Early 4th of July Water Test is very good!

20 June 2018

Cris Henage and I collected our mid-summer water samples Monday June 18, 2018 between 8:50 and 9:20 am.  The results have returned to a very low level in what has been our normal range for the past several years:

#1                        Dock                        5  cfu
#2                        Cedar Fork Creek    6  cfu
#3                        Booker Creek          10 cfu

Caution level is individual reading above 400 cfu, or per-site average above 200 cfu. CFU  = colony forming units per 100ml.

Lake water temperature was 89F/31.5C, at all sites.  The lake water level was up slightly, at the next to the highest step at the spillway.  I had no rain in my rain gauge for 5-6 days preceding this test, the Eastwood Lake weather station reported 0.52 inches for the week ending June 16, 2018

This is our “Independence Day” water sample.  We took it a few days early for the reasons described in the posting with the previous results.  Since there were two of us, we were able to take some additional tests.
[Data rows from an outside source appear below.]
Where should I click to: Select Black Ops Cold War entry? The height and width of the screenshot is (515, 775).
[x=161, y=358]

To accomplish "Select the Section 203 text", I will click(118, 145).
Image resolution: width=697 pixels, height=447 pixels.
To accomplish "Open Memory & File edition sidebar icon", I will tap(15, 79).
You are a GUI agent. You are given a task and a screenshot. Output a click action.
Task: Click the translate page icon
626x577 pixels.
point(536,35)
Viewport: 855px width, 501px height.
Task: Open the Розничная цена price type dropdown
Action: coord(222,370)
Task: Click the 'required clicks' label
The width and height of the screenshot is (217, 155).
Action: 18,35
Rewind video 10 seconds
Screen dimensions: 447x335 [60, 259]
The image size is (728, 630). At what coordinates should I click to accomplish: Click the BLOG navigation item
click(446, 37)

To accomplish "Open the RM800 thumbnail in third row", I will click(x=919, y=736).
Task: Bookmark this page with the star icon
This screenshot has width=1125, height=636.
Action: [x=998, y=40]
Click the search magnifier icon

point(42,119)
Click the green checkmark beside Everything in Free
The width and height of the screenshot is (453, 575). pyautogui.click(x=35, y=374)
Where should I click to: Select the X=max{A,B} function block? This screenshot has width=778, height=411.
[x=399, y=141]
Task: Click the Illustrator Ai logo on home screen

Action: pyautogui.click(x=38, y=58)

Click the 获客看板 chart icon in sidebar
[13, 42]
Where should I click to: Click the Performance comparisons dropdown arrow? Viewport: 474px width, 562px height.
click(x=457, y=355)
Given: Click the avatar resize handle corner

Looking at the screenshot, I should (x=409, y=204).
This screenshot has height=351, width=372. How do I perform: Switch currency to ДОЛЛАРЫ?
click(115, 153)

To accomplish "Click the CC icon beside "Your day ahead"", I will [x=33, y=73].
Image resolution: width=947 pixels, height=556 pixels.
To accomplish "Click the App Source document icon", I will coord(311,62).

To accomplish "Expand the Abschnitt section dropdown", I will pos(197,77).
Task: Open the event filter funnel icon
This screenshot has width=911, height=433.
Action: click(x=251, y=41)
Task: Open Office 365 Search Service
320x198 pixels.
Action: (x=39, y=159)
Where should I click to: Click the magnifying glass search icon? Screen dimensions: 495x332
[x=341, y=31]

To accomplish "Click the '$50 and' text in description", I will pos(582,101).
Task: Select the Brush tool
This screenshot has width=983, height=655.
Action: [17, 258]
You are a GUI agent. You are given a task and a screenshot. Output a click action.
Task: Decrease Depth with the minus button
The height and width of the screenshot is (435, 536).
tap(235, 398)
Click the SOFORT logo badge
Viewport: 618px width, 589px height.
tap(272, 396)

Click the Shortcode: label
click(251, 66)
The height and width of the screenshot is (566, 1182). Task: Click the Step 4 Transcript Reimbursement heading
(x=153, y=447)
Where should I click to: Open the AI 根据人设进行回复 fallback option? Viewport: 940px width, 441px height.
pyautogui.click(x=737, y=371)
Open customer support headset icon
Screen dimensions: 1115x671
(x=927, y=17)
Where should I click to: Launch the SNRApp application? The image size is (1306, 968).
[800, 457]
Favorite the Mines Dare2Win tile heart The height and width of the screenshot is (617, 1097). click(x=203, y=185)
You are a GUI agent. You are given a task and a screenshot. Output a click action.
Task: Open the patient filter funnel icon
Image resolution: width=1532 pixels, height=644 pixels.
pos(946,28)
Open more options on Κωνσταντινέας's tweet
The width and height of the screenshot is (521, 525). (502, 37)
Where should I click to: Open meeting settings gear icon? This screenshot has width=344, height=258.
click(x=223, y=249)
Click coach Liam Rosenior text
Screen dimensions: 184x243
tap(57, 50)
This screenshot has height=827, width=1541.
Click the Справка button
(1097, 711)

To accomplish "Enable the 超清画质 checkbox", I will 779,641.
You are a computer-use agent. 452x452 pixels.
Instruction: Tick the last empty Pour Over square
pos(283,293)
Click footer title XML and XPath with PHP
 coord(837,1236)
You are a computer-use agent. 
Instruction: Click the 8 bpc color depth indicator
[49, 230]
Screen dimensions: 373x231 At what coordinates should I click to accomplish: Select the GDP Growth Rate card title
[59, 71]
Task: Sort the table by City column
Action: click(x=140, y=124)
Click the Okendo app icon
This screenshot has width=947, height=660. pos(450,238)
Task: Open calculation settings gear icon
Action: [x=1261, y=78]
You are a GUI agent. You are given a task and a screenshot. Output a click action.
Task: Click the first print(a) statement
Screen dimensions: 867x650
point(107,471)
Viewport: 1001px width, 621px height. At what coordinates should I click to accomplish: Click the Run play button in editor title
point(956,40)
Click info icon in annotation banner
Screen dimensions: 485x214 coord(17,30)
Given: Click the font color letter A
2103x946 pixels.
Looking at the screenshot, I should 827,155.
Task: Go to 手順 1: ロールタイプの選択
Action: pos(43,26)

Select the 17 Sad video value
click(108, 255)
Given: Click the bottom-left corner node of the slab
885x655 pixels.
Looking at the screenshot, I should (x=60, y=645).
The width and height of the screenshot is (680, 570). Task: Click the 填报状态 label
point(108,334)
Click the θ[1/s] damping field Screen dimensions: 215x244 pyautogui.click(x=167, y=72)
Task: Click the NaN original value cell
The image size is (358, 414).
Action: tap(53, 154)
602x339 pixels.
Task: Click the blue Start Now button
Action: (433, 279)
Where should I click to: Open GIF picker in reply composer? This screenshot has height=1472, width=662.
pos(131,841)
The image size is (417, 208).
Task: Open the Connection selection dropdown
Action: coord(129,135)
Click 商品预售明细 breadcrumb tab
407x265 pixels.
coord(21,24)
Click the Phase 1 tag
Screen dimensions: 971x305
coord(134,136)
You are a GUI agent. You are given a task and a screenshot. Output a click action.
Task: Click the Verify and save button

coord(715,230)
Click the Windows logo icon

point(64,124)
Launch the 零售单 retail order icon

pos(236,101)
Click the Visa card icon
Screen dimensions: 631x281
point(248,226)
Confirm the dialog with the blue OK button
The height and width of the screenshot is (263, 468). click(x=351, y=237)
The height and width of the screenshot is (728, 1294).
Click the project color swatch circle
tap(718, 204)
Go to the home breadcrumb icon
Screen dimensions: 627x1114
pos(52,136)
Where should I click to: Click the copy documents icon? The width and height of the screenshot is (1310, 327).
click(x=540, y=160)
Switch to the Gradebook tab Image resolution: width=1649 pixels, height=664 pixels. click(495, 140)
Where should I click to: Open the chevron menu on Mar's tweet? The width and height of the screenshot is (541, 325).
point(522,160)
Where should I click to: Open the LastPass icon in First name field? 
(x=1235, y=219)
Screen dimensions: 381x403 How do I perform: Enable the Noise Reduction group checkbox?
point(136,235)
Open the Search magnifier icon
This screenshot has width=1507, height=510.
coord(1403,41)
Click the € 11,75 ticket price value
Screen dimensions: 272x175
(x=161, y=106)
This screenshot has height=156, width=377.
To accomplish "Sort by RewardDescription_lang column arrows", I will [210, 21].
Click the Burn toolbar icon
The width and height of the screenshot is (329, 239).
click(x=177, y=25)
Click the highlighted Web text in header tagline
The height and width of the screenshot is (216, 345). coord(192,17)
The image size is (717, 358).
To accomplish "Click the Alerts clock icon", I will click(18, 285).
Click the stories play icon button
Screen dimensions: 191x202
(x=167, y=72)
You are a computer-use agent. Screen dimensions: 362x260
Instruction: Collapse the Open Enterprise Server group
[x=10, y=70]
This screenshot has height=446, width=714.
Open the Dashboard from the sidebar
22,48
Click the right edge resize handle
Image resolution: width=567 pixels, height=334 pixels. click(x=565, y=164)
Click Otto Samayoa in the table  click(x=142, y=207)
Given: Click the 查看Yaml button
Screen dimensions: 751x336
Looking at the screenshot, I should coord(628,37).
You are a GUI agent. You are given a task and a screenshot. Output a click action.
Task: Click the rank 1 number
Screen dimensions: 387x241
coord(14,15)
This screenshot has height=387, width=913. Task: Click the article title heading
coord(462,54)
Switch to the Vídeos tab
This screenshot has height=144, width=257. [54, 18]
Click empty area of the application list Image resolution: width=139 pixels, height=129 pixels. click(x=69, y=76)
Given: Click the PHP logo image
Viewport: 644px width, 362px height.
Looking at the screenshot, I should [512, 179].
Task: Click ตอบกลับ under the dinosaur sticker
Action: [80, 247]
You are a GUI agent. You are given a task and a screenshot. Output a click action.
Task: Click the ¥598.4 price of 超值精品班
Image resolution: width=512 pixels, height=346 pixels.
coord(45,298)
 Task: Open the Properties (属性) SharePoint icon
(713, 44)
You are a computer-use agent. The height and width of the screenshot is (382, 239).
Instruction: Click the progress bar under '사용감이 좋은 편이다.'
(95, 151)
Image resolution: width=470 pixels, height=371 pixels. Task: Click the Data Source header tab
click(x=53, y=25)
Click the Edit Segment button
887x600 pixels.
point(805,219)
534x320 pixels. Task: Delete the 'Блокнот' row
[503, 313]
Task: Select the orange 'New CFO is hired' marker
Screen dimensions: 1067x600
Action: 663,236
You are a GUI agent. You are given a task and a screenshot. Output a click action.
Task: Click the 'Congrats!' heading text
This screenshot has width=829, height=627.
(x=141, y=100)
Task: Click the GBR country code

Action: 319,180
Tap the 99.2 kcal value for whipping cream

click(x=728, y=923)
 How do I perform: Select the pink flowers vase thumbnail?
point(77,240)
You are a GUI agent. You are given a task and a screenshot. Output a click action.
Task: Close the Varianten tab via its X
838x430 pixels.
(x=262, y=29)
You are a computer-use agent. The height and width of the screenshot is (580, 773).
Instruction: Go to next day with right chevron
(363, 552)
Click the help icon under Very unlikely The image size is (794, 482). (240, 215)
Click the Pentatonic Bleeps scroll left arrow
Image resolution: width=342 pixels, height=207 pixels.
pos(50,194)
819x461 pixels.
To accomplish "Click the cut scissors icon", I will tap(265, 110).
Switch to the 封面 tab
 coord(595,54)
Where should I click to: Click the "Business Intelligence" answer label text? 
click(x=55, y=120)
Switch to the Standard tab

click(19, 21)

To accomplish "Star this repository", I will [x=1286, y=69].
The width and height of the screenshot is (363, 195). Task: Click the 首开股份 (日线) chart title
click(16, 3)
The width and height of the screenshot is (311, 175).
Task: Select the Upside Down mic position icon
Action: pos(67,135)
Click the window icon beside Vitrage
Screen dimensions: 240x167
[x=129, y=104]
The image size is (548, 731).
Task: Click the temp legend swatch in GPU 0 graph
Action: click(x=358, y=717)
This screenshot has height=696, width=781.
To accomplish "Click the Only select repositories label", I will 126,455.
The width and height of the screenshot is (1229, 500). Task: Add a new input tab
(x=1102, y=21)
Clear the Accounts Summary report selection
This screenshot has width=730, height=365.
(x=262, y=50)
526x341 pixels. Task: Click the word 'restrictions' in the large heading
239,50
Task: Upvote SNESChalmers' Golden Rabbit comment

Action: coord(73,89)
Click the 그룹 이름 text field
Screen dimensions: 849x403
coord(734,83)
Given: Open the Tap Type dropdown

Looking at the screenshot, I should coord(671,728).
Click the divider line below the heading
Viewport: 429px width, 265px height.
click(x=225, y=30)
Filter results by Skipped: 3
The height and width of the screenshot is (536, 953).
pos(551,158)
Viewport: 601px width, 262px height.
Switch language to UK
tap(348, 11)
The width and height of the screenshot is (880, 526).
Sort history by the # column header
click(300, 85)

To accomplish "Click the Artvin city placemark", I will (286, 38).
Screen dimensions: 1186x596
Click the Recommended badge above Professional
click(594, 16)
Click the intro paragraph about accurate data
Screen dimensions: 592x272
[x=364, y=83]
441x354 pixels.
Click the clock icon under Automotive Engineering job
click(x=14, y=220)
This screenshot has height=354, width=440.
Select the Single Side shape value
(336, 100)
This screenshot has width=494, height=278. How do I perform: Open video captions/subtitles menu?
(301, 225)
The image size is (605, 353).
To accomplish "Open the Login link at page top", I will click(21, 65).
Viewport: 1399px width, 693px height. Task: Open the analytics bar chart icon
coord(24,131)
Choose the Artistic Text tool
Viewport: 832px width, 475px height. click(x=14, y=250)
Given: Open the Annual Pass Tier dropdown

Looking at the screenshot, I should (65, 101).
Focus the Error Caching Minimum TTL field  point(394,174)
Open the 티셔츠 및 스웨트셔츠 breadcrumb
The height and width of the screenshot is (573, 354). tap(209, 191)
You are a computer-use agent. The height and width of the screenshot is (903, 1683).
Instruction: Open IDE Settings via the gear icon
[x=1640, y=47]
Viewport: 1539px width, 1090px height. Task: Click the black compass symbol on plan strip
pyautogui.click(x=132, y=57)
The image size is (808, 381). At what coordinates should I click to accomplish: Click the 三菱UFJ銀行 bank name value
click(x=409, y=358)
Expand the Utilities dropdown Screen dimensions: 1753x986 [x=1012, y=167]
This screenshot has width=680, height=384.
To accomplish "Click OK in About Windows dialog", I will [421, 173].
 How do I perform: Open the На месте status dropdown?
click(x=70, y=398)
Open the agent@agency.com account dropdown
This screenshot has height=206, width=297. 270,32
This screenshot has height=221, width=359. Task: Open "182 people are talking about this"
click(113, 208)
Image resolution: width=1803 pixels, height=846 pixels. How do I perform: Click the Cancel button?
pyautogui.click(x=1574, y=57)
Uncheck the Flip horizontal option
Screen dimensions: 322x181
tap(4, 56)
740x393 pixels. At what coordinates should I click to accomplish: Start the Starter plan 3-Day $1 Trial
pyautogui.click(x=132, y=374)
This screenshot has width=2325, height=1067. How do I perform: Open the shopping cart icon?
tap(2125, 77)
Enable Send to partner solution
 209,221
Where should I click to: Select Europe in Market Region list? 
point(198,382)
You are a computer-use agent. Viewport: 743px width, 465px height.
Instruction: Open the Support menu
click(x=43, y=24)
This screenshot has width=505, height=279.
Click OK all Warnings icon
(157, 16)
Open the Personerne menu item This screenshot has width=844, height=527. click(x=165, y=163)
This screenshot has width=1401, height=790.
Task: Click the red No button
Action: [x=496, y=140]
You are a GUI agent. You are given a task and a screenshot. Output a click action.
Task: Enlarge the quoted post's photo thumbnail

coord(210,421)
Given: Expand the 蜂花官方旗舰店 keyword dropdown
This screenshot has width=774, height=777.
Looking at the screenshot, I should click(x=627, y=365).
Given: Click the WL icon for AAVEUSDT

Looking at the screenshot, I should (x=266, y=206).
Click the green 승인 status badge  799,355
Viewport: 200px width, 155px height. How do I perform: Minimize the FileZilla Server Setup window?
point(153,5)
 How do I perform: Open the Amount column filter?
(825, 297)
I try to do this at least once each year.

Our sample sites are somewhat variable, except for the “dock” site which is beyond the swimming beach area.  Two years ago, the docks themselves moved about 15-20 yds. southwest (left) as you face them from the beach.  The “dock” sample site was between the two original dock locations.  For consistency, I have tried to keep that sample site close to the original location.  The old near dock location was close to deepest point in the lake, about 14’ to 14’6” when the lake is at its present full level.  The Cedar Fork Creek site is in the in-lake forebay where Cedar Fork Creek enters the lake, and the Booker Creek site is in the long arm of the lake, about halfway from the beach to the wooded shallows between the lake and the Booker Creek forebay, about even with a flagpole on the shore, 2/3 of the distance from the north shore to the south shore.  This aligns  with the original course of Booker Creek before there was a dam or lake.  There are several springs in the bottom of the lake at the west (left) side of the main bay. These springs contribute cool water that helps maintain the thermocline (layer of cool water) that is noticeable beginning 2-3 feet below the surface.

SECCI clarity readings have improved significantly since the last water sampling.  For the current test, SECCI readings  were

42” at the #1 DOCK site (total depth 10’6”)

36” at the #2 CEDAR FORK CREEK site (total depth 7’5”)

32” at the #3 BOOKER CREEK site (total depth not measured)

The routine SECCI report is taken from the dam, with results that track the #1 DOCK site.

The lake water is very warm.  It is important to remember to shower after swimming or wading because pores tend to be more open when the water is warm, and anything  on the surface (suntan oil, grass clippings, down) can become more of an irritant if it is not rinsed off.

While  we were sampling the lake water, OWASA was at the park, conducting “smoke tests” on the sanitary sewers.  This test is used to determine if stormwater can get into the sanitary sewer. If that happens, there is a chance of sewer overflows.  The storm drain system is supposed to be completely separate from the wastewater (sanitary sewer).  In this case, we are at no particular risk, because everything on the south side of the lake, beyond the first ridge, drains away from the lake, in the direction of EastGate shopping center.

Before about 2004, we had regular problems with the drainage upstream of the lake, but most of that was corrected by the time the Countryside “lift station” on Kenmore Road went on-line to pump wastewater from the northern part of our watershed over the ridge. We have had very infrequent sewage spills in our watershed.  We were notified promptly whenever that happened.. This has not occurred near enough to our watershed to have caused measurable contamination (other than one gasoline spill) in over a decade.  When it did, it cleared quickly, in 1-3 days, mostly outside of the swimming season.  There are two wastewater mains that go under the lake that serve a very localized area near the lake.  They were “sleeved” (lined) as a permanent fix in the 1980s.

Hurricane Fran produced a tremendous amount of rainfall in September 1996, making the lake look like a whitewater rapids.  This was well before any of our modern improvements.  At that time we were concerned about the safety of the water, and had no access to our water test facility (then in Burlington).  OWASA made their lab available to us for the duration of that event.  Our water quality remained consistently safe (bacteriologically),  even when there was no power and most roads were impassable.